Question

A quadratic equation has exactly one real number solution. Which is the value of its discriminant?
a.) −1
b.) 0
c.) 1
d.) 2

Answer

**step1** Understanding the nature of a quadratic equation

A quadratic equation is a polynomial equation of the second degree. It can be generally expressed in the form $$ax^2 + bx + c = 0$$, where 'a', 'b', and 'c' are coefficients, and 'a' must not be zero. The solutions to this equation are also known as its roots or zeros.

**step2** Introducing the discriminant

For a quadratic equation, there is a specific value called the discriminant. The discriminant is calculated using the formula $$\Delta = b^2 - 4ac$$. This value provides crucial information about the nature of the solutions (roots) of the quadratic equation.

**step3** Relating the discriminant to the number of real solutions

The value of the discriminant determines how many real number solutions a quadratic equation has:
* If the discriminant is greater than zero ($$\Delta > 0$$), the equation has two distinct real number solutions.
* If the discriminant is equal to zero ($$\Delta = 0$$), the equation has exactly one real number solution (sometimes called a repeated real root).
* If the discriminant is less than zero ($$\Delta < 0$$), the equation has no real number solutions (it has two complex solutions).

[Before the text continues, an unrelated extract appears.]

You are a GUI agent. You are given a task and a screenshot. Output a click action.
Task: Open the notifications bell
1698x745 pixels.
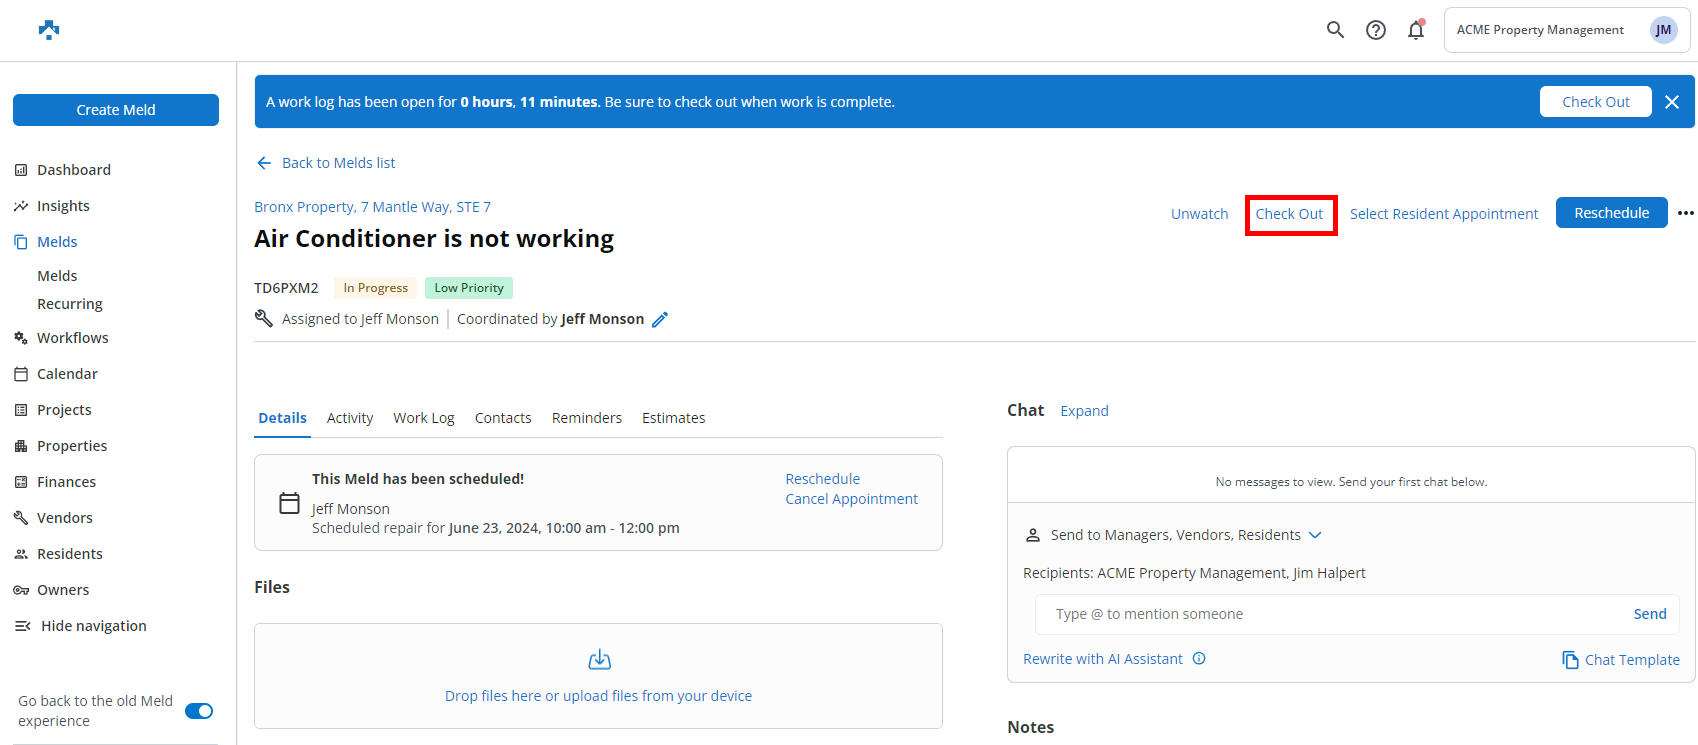point(1416,30)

**step4** Applying the condition to determine the discriminant's value

The problem states that the quadratic equation has "exactly one real number solution". Based on the properties outlined in the previous step, this condition is met precisely when the discriminant is equal to zero. Therefore, if a quadratic equation has exactly one real number solution, its discriminant must be 0.

**step5** Concluding the answer

Given the options, the value of the discriminant that corresponds to exactly one real number solution is 0. This matches option b.